-- Liste des activités --
[1] Restituez sans modification le passage de l'extrait sur les sous-marins chinois qui va de « Les sous-marins sont » jusqu'à « future guerre navale. ».
[2] Résumez, s'il vous plaît, l'extrait sur les sous-marins chinois en deux phrases.
[3] Rédigez la suite de l'extrait sur les sous-marins chinois, en reprenant après sa dernière phrase.

-- Extrait fourni --
-*-*-

Les techniques de détection non acoustiques sont connues depuis des décennies, mais ce n’est que maintenant qu’elles deviennent pratiques en raison des progrès de la puissance de calcul. L’amélioration de la résolution des capteurs, de la puissance de traitement et de l’autonomie de la machine élargira la gamme de signaux détectables, permettant de distinguer des signaux auparavant indiscernables.
La Russie pourrait également stimuler la technologie sous-marine de la Chine, la Chine construisant peut-être ses sous-marins de nouvelle génération avec l’aide de l’expertise technique russe.
En octobre, Asia Times a fait état d’une possible collaboration entre la Chine et la Russie dans la construction de son sous-marin nucléaire lanceur d’engins (SNLE) de type 096, qui devrait être opérationnel d’ici dix ans.
Le Type 096 pourrait bénéficier de l’assistance technologique russe, en particulier pour améliorer ses capacités furtives. On s’attend à ce que le Type 096 corresponde aux sous-marins russes de pointe en termes de furtivité, de capteurs et d’armement, ce qui compliquera considérablement les efforts des États-Unis et de leurs alliés pour surveiller et suivre les sous-marins chinois sur les théâtres du Pacifique.
Le développement du Type 096 peut être influencé par la technologie sous-marine avancée de la Russie, en particulier dans des domaines tels que le silence et la propulsion nucléaire.
La Russie a déjà apporté son aide avec le sous-marin nucléaire d’attaque (SNA) de type 093 de la Chine, ce qui rend plausible que le type 096 ne fasse pas exception.
La collaboration peut s’inscrire dans le cadre du partenariat stratégique « sans limites » entre les deux pays, la Chine bénéficiant de l’expertise de la Russie et la Russie dépendant davantage de la Chine en raison des sanctions occidentales.
Le partenariat pourrait également s’étendre à la fourniture d’uranium hautement enrichi par la société nucléaire d’État russe Rosatom à la Chine. Cet uranium pourrait être utilisé pour fabriquer des armes nucléaires ou comme combustible pour les sous-marins nucléaires chinois.
Les sous-marins sont sur le point d’être les navires capitaux d’un conflit potentiel entre les États-Unis et la Chine à propos de Taïwan. Dans un article de mars 2023 pour l’US Naval Institute, Mike Sweeney mentionne que les sous-marins, plutôt que les porte-avions, domineront la future guerre navale.

-*-*-

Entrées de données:
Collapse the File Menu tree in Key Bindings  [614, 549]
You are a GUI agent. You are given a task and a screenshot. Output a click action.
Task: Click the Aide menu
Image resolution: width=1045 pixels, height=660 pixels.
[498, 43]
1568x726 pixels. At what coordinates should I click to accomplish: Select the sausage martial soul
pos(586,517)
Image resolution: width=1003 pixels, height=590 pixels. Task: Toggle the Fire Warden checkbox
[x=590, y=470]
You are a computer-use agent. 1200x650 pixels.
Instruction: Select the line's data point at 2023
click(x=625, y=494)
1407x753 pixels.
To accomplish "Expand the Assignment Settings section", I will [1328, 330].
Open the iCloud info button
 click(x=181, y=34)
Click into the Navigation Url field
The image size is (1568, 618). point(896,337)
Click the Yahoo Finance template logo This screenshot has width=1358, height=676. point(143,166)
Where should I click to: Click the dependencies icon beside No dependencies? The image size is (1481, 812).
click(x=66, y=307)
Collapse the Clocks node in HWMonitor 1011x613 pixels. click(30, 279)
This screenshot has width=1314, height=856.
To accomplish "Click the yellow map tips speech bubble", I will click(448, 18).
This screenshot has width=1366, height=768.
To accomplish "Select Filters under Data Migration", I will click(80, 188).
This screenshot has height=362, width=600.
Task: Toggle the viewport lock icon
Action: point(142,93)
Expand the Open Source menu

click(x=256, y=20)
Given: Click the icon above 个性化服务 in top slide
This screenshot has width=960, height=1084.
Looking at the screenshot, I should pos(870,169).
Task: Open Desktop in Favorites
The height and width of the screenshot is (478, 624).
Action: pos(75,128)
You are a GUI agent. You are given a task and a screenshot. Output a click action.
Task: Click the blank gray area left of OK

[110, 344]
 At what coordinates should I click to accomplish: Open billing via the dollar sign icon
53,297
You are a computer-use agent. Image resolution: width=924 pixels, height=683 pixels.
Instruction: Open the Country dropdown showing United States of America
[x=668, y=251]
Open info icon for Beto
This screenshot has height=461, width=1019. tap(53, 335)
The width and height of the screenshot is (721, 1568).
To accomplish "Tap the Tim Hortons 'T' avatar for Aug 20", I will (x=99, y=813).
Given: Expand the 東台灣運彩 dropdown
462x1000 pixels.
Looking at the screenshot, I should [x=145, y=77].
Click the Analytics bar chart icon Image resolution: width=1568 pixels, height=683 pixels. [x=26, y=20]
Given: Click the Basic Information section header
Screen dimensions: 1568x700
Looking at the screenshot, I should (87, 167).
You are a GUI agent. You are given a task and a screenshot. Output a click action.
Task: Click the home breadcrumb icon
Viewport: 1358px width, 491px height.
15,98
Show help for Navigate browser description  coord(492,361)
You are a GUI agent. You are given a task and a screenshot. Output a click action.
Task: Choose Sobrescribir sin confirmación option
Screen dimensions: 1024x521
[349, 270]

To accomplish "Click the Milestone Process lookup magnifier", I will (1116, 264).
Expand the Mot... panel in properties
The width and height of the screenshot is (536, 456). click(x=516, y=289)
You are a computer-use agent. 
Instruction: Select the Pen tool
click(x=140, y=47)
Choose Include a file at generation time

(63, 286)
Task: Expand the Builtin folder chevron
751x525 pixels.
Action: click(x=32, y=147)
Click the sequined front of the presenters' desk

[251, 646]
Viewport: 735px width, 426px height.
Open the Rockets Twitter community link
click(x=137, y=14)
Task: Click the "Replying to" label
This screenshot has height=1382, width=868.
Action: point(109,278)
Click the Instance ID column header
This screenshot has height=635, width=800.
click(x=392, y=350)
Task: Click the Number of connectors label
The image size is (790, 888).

-*-*-

-- Réponses aux consignes --
[1]
Les sous-marins sont sur le point d’être les navires capitaux d’un conflit potentiel entre les États-Unis et la Chine à propos de Taïwan. Dans un article de mars 2023 pour l’US Naval Institute, Mike Sweeney mentionne que les sous-marins, plutôt que les porte-avions, domineront la future guerre navale.

[2] La Chine pourrait construire son sous-marin nucléaire lanceur d'engins de type 096 avec l'aide de l'expertise technique russe, notamment pour en améliorer la furtivité, comme la Russie l'a déjà fait pour le type 093. Cette collaboration s'inscrirait dans le partenariat stratégique « sans limites » entre les deux pays et pourrait s'étendre à la fourniture d'uranium hautement enrichi par Rosatom.

[3]
Selon M. Sweeney, les navires de surface seraient trop vulnérables contre les avions terrestres, les missiles antinavires et les sous-marins, ce qui rendrait la guerre sous-marine plus cruciale.
En ce qui concerne les capacités de guerre sous-marine de la Chine, il affirme que la modernisation navale de la Chine n’a pas encore rattrapé les États-Unis dans la technologie des sous-marins nucléaires. Il soutient que les capacités de lutte anti-sous-marine de la Chine ont historiquement été sous-investies.
Selon lui, la Chine doit encore renforcer ses capacités de guerre sous-marine pour devenir une puissance navale mondiale. Dans le même temps, Sweeney reconnaît que les forces sous-marines de l’US Navy sont confrontées à des limites dans le Pacifique en raison de contraintes numériques, de cycles de maintenance et d’engagements mondiaux.
Il note qu’un changement vers le financement des SNLE de la classe Columbia pourrait avoir un impact sur la disponibilité d’autres types de sous-marins tels que le SNA de la classe Virginia et les capacités uniques des sous-marins nucléaires lanceurs d’engins de croisière (SSGN) de la classe Ohio.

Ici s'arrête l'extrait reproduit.